À COMPLÉTER:
**a.** Relevez, dans la notice sur André Bleikasten, les noms de tous les directeurs successifs de sa thèse de doctorat d'État sur William Faulkner.
**b.** D'après la notice sur André Bleikasten, sous quel titre Parcours de Faulkner a-t-il été traduit aux États-Unis ?

EXTRAIT DU TEXTE:
===
Né à Strasbourg en 1933, André Bleikasten fait ses débuts à l’école primaire et au collège dans une ville qui est alors, de facto, annexée par l’Allemagne (entre 1940 et 1944) ; pour lui qui était bilingue en français et en allemand, le choix de la langue anglaise aura ainsi valeur symbolique de résistance. Dans la période d’après-guerre, le baccalauréat en poche, il suit une année de Lettres supérieures au lycée Fustel de Coulanges en 1951, puis s’inscrit à la Faculté des lettres de Strasbourg. En 1955, il soutient un mémoire sur « The Mystical Philosophy in Aldous Huxley’s Later Fiction ». Professeur certifié puis agrégé au lycée Kléber de Strasbourg entre 1957 et 1964, il inscrit en 1963 à la Faculté des Sciences humaines de l’Université de Paris une thèse de doctorat d’État sur William Faulkner sous la direction successive de Maurice Le Breton, Louis Landré, puis de Roger Asselineau. En 1969-70, lauréat d’une bourse de l’American Council of Learned Societies, il mène des recherches sur les manuscrits de Faulkner à l’Université de Virginie, puis en 1976, il est visiting research professor à l’Université de Caroline du Sud. En 1978, il soutient à Paris IV une thèse de doctorat d’État intitulée « De Narcisse à Protée, étude de l’œuvre romanesque de William Faulkner (1929-1932) ». De 1979 à 1998, il enseigne la littérature américaine à la Faculté des lettres et sciences humaines de Strasbourg, puis à l’Université Marc Bloch de Strasbourg.
Très tôt, André Bleikasten s’affirme comme l’un des grands spécialistes français de William Faulkner. Il publie dès 1973 aux États-Unis sa première monographie en anglais sur cet écrivain, une étude de Tandis que j’agonise, puis, en 1976, un deuxième livre sur le Bruit et la Fureur, également publié et aussitôt remarqué outre-Atlantique. Puis, en 1982, paraît en France une version revue de sa thèse de doctorat d’État, Parcours de Faulkner, qui retrace les étapes de la transformation d’un poète symboliste raté en grand romancier moderniste, depuis les premiers poèmes jusqu’à Lumière d’Août (1932). Le livre est traduit aux États-Unis en 1990 sous le titre The Ink of Melancholy et celui-ci est très vite reconnu par les faulknériens du monde entier, particulièrement aux États-Unis, au Royaume-Uni, au Japon et en France, comme un ouvrage de référence sur la première partie de l’œuvre de Faulkner.
===
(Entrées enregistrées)
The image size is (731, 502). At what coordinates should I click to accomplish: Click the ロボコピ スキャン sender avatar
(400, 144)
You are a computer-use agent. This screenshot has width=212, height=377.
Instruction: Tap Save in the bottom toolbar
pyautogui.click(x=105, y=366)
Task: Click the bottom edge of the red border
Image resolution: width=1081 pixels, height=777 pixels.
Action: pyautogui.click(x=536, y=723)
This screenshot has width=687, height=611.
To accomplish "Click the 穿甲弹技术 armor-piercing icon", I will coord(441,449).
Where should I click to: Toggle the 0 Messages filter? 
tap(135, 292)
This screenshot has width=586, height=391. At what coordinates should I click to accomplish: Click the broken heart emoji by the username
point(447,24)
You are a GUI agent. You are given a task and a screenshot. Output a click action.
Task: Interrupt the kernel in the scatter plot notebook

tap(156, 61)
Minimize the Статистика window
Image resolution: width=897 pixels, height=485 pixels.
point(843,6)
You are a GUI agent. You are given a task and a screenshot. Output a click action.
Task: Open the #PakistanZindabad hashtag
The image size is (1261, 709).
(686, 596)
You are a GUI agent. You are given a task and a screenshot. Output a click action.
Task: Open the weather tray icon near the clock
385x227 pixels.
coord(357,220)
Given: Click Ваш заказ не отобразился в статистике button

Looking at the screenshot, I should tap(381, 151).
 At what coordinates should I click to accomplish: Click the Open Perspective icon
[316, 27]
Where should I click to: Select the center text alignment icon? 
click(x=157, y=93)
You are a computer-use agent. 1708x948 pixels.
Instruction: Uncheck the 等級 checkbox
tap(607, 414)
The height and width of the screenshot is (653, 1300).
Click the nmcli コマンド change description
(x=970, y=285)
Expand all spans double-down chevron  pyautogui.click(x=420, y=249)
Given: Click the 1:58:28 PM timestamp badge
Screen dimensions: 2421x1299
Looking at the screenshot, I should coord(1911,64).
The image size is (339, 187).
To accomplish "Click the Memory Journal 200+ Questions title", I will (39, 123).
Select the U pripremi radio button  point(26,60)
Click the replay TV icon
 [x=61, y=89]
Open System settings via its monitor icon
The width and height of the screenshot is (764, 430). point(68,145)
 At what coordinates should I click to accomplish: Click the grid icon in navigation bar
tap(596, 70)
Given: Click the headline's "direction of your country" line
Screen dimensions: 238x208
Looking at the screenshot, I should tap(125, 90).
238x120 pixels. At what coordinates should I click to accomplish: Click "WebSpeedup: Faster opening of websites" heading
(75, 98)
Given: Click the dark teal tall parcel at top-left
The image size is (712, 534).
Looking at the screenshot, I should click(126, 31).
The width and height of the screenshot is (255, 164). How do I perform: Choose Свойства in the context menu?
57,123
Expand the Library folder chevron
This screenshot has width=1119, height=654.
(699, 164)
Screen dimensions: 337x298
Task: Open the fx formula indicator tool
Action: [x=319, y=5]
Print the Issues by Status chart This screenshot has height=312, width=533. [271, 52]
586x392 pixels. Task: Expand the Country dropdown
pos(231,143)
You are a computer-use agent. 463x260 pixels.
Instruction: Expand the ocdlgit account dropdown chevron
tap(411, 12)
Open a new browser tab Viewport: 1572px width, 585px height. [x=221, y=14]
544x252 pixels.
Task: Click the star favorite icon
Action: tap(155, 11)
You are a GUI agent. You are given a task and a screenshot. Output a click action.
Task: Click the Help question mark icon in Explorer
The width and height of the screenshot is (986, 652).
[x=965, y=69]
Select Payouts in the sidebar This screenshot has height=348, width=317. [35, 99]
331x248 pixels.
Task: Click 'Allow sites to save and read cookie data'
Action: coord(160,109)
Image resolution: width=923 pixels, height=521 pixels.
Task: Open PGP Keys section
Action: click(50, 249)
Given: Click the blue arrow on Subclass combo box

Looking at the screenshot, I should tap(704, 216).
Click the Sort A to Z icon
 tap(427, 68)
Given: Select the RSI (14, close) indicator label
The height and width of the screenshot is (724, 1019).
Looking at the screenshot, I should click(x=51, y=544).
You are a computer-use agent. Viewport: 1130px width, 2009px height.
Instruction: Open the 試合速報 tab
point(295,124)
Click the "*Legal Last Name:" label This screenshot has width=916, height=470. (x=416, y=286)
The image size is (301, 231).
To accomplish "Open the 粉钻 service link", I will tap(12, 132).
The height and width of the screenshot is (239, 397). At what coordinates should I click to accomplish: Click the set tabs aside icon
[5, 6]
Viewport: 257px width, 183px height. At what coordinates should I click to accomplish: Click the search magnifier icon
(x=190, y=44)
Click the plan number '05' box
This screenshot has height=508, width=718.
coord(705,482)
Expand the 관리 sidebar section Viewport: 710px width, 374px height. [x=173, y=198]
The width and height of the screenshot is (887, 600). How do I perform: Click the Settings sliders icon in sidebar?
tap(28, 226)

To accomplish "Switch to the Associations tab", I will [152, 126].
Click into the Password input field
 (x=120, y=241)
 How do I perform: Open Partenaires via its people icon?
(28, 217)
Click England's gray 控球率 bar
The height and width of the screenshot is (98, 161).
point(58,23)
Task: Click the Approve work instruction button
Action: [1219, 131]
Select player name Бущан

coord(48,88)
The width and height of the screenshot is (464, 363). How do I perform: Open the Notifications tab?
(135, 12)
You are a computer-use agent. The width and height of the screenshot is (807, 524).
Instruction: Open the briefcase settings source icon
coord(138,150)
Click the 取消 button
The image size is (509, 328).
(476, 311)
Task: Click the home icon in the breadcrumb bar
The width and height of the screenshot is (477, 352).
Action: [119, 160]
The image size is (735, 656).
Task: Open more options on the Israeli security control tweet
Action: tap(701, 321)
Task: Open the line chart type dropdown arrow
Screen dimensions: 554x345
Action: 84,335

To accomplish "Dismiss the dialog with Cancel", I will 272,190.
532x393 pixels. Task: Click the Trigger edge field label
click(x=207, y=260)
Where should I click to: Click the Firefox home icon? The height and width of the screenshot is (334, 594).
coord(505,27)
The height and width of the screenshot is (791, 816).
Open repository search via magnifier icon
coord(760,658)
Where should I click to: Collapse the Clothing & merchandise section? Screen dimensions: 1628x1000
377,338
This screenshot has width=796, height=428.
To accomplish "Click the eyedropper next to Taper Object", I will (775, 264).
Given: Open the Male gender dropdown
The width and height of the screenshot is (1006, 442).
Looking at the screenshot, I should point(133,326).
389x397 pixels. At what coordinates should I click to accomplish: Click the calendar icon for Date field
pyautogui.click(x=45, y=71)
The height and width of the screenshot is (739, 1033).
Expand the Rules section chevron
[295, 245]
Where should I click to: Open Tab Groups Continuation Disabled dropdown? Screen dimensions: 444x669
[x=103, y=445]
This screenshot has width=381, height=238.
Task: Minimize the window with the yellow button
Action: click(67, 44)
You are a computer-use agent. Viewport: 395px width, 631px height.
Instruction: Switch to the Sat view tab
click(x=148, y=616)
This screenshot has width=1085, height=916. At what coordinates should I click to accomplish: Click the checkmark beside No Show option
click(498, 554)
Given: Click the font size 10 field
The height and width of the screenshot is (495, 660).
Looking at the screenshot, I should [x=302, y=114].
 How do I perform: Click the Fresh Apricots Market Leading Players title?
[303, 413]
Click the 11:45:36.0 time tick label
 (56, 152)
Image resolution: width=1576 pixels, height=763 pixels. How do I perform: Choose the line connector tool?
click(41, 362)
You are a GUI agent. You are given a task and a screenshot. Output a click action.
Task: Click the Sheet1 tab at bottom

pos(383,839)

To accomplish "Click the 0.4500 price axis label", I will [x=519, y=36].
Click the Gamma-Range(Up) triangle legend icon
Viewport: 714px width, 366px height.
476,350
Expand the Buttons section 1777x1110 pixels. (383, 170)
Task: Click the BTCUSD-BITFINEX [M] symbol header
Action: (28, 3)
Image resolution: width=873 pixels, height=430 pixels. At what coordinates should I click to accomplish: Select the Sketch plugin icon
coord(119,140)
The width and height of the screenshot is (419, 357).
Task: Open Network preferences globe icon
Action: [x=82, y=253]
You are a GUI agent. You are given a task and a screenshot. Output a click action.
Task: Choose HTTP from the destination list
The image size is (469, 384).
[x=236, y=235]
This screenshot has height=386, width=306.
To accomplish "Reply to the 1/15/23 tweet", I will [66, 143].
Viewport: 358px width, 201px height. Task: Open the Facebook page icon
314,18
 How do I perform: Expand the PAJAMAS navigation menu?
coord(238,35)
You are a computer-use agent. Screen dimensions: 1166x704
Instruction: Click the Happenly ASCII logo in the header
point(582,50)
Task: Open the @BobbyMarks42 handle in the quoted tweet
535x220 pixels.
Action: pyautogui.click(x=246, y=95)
===
EXERCICE CORRIGÉ:
**a.** Maurice Le Breton, Louis Landré, Roger Asselineau

**b.** The Ink of Melancholy